■ EXERCISE DATA ■
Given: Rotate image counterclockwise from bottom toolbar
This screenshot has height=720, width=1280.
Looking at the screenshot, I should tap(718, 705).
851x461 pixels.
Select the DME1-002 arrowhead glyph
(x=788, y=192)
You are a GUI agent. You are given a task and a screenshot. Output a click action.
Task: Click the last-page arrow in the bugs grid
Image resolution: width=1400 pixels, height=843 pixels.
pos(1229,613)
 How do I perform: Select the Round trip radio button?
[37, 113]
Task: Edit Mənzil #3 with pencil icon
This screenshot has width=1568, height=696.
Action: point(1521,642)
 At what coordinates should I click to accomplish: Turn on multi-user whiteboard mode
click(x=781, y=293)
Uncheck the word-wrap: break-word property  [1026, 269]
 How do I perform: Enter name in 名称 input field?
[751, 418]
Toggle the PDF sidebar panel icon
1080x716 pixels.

■ BRIEF ■
Could you return every record above exactly as written?

■ ANSWER TO THE PROBLEM ■
Given: Rotate image counterclockwise from bottom toolbar
This screenshot has height=720, width=1280.
Looking at the screenshot, I should tap(718, 705).
851x461 pixels.
Select the DME1-002 arrowhead glyph
(x=788, y=192)
You are a GUI agent. You are given a task and a screenshot. Output a click action.
Task: Click the last-page arrow in the bugs grid
Image resolution: width=1400 pixels, height=843 pixels.
pos(1229,613)
 How do I perform: Select the Round trip radio button?
[37, 113]
Task: Edit Mənzil #3 with pencil icon
This screenshot has width=1568, height=696.
Action: point(1521,642)
 At what coordinates should I click to accomplish: Turn on multi-user whiteboard mode
click(x=781, y=293)
Uncheck the word-wrap: break-word property  [1026, 269]
 How do I perform: Enter name in 名称 input field?
[751, 418]
Toggle the PDF sidebar panel icon
1080x716 pixels.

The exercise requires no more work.